Generally, when admin access has been gained on a web application, one of the methods of remote code execution is to craft a malicious plugin, usually editing or adding a php/related file containing code to execute a reverse shell. In this case, plugins can only be loaded from what appears to be a repository of valid plugins. It is still possible that this method can be exploited, depending on how those plugins are added into the system. If not reviewed, a malicious actor could add a malicious plugin to the repository/library and then add it, and also inject other users. This has been seen with various python and javascript libraries. This is beyond the scope of what is possible since the instance is running within a VM, for one, and it would also potentially infect real-world users.
Foothold / Root
To gain a foothold on the server, one of the exploits found earlier was used. The script exploits an arbitrary file-write vulnerability within the emoji plugin and practically, this vulnerability allows admin+ users to write files to the system. While this can be executed in various ways, the public exploit makes use of this vulnerability by writing the attackers ssh public key to the .ssh folder.
https://www.exploit-db.com/exploits/49813
The exploit script was successfully run after changing the credentials to those that were created earlier using account takeover.
Then, access is as simple as ssh'ing into the system as root, and full compromise has been obtained.
There appeared to be an issue with tty within the ssh shell, so python was used to stabilize the shell:
mesg: ttyname failed: Inappropriate ioctl for device
python3 -c 'import pty; pty.spawn("/bin/bash")'
root@####:~# ^Z
zsh: suspended ssh -T root@192.168.224.143 -i /home/kali/.ssh/id_rsa
┌──(kali㉿kali)-[/#####]
└─$ stty raw -echo; fg
With root access, enumeration for 'loot' began.

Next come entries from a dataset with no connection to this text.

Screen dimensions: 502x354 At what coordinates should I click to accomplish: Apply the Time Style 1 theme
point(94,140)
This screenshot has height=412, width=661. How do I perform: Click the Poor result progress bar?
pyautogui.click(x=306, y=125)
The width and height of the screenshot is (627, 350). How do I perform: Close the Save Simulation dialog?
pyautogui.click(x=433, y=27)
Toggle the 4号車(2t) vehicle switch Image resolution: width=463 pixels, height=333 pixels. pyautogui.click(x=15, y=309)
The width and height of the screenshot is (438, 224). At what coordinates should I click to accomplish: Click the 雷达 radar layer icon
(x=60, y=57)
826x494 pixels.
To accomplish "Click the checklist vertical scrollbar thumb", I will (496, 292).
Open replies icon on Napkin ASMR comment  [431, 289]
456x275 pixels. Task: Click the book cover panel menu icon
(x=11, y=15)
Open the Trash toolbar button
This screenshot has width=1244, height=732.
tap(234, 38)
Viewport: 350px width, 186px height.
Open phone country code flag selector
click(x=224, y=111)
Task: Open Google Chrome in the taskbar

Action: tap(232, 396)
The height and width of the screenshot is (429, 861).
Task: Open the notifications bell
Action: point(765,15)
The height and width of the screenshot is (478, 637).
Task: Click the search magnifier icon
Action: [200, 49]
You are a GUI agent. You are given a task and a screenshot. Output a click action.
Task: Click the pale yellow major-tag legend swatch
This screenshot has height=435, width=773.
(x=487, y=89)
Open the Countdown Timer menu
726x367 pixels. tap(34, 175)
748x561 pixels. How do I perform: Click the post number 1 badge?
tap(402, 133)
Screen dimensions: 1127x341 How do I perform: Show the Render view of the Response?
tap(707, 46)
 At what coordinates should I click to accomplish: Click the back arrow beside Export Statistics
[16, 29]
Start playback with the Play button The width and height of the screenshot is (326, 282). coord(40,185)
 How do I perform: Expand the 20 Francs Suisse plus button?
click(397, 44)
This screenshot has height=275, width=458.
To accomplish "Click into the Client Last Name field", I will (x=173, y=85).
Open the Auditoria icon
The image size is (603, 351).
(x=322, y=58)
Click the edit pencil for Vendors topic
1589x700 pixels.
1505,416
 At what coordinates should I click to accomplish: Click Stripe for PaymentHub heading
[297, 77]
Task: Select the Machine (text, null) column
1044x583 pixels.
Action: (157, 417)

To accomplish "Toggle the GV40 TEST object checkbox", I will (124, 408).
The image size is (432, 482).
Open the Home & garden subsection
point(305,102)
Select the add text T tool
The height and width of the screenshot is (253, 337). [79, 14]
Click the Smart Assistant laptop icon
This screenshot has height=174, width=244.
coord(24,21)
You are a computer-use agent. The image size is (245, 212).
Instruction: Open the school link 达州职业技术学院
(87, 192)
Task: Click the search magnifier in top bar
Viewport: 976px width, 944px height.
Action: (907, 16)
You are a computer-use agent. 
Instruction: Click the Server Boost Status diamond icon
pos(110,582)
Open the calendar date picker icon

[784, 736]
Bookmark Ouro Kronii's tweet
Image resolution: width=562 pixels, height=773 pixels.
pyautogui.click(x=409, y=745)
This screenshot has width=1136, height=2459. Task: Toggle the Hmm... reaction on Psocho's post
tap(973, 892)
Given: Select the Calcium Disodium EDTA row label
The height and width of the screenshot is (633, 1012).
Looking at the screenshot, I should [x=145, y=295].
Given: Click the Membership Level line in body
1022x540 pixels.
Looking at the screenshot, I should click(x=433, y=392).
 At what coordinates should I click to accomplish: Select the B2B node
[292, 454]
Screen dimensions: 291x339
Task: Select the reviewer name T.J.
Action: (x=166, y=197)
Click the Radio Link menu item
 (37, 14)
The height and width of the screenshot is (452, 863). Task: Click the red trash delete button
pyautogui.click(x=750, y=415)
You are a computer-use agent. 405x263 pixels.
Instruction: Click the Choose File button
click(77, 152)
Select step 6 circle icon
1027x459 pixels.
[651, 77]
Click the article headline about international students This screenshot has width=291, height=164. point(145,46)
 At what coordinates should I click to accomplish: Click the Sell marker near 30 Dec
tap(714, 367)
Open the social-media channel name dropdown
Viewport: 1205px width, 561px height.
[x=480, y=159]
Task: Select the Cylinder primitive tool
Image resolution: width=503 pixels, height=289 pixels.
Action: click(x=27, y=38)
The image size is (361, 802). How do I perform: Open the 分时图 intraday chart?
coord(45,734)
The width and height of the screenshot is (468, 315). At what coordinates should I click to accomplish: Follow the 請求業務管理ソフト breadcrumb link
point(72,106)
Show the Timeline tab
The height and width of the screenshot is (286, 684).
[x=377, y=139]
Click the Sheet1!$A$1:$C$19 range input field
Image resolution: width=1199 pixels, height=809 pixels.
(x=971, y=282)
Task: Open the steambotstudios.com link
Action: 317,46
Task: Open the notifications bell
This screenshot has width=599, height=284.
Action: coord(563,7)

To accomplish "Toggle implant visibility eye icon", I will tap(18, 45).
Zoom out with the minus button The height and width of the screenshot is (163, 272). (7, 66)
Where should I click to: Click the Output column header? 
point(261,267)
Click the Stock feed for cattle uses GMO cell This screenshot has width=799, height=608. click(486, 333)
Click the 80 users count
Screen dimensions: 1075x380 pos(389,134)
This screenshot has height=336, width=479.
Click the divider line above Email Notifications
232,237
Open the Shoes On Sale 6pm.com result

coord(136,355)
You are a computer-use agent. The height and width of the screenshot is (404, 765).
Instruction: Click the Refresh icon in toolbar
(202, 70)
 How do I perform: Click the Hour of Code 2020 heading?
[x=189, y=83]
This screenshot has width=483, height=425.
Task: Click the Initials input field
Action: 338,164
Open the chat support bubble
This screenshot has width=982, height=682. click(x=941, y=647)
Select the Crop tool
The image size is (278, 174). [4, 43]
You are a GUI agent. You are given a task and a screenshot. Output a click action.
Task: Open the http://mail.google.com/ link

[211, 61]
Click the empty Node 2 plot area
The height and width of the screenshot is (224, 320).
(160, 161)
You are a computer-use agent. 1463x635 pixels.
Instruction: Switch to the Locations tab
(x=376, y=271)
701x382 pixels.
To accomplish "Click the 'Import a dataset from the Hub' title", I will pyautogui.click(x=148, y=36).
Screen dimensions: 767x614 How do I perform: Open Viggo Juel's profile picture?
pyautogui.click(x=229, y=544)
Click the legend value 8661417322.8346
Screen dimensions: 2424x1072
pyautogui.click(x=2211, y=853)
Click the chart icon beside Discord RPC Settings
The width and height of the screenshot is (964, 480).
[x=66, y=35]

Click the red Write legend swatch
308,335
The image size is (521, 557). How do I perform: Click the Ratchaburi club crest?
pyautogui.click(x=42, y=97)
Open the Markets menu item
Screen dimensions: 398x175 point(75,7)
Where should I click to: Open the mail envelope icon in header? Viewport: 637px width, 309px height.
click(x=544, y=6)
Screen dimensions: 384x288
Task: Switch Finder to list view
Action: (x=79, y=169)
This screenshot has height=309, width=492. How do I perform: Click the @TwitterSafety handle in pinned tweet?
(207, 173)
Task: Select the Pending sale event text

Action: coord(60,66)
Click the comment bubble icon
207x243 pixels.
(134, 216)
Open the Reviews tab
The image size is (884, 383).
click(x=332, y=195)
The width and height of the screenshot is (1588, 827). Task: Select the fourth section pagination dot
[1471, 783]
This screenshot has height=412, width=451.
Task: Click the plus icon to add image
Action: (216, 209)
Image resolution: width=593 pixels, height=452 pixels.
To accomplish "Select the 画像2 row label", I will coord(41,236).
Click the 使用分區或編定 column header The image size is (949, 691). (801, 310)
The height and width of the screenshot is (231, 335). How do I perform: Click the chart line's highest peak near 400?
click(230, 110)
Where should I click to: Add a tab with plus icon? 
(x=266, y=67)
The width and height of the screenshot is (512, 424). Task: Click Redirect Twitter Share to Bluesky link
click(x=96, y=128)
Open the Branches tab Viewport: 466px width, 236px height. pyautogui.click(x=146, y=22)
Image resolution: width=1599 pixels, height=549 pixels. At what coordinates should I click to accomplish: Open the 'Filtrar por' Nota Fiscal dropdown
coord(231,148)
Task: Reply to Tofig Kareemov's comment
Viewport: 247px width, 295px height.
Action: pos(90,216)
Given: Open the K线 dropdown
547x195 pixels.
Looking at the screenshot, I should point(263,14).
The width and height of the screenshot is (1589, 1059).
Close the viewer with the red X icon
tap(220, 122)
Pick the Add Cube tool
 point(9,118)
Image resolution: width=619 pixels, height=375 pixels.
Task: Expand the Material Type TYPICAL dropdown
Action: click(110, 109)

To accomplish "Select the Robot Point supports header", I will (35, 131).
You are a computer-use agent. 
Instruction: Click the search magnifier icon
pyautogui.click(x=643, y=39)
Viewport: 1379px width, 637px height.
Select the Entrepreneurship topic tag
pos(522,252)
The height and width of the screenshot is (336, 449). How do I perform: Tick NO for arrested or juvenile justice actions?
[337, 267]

The user hashes were pulled from /etc/shadow and an attempt to crack them with hashcat and a custom wordlist was made, however they could not be cracked.
root:$6$oOJ0a3Lf$HQKSldFZhmoXIKvlulifvmnnwp89q5b3q5wnBmPVyFisbMxVCz9SJfEcl9hxv6xu5farQZxgRMQqHxsQdL2rm0:18659:0:99999:7:::
mike:$6$iKlfpC5n$/9Z5O.ARgHqDilI3rB9Vpkotxwcv68puco4yDXyquNrjcJDF/LXUzw94EvFhDjLqViuln72G6EWP3VUzBTbIN1:18659:0:99999:7:::
This writeup demonstrates the dangers of allowing outdated software to run. In this case, two separate vulnerabilities both effected the same software, allowing the attacker, or in this case, me, to leverage them and gain root access with persistence via ssh. This also demonstrates the importance of patching, even when the vulnerability does not seem to be overly dangerous. In this case, only two exploits were used, but sometimes exploit chains become extremely long and complex and leverage otherwise meaningless vulnerabilities into much larger and serious ones.
If running NodeBB on an older version, specifically 1.12.2-1.14.2, remediation can be as simple as updating to the latest version.